BRIEF: Give back each line of the listing below that contains the string "computer".

GIVEN RECORDS:
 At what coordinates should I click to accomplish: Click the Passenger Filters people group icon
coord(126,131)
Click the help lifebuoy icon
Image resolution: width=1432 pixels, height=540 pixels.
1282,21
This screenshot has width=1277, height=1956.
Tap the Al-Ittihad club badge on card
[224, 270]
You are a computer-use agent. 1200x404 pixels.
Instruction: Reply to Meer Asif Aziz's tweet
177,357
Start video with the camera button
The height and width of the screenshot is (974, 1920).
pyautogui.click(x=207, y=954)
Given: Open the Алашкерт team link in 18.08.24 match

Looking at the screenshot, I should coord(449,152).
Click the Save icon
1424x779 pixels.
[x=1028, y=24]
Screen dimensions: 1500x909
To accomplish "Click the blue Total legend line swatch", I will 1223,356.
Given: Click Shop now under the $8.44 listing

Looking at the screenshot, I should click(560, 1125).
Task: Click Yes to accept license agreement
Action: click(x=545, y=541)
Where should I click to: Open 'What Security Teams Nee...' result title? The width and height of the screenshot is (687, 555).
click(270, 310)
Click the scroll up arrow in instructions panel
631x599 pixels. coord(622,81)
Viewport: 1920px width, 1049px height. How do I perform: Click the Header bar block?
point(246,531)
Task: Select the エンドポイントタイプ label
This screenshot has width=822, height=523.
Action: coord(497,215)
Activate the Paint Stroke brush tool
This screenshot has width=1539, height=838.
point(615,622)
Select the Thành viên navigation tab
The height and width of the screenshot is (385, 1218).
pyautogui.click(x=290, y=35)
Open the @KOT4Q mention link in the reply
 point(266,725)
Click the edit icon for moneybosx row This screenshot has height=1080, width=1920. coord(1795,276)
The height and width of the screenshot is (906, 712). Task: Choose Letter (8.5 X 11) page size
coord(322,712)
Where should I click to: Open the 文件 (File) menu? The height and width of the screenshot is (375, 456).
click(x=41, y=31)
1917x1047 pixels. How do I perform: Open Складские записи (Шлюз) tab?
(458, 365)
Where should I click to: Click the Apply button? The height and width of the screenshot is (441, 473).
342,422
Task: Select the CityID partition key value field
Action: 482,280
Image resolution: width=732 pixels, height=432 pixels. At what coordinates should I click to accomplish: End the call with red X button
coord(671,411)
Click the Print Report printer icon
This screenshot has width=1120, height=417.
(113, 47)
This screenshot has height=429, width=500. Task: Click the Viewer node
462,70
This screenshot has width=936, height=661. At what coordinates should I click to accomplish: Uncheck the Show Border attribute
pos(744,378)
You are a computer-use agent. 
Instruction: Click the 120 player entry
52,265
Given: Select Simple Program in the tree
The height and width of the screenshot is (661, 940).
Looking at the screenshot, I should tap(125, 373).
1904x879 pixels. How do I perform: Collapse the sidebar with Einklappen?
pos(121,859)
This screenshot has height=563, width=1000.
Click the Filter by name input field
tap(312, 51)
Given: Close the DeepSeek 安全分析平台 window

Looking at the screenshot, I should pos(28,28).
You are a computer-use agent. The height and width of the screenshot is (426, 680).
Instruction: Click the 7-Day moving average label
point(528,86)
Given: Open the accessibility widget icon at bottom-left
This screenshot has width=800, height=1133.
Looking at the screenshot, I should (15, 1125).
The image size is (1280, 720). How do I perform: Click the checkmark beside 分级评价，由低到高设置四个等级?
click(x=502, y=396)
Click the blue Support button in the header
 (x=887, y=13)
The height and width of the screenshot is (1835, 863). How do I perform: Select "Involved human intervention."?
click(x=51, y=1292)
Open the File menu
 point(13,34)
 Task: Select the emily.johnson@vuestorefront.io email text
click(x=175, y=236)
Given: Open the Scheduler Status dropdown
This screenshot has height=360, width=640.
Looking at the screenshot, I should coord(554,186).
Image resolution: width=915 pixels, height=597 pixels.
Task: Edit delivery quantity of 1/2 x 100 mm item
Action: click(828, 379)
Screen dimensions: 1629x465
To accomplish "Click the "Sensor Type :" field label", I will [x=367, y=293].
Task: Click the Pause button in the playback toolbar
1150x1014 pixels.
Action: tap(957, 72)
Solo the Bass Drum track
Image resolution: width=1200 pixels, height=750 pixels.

SOLUTION TO THIS EXERCISE:
You are a computer-use agent. 1200x404 pixels.
You are a computer-use agent. 
You are a computer-use agent. The height and width of the screenshot is (426, 680).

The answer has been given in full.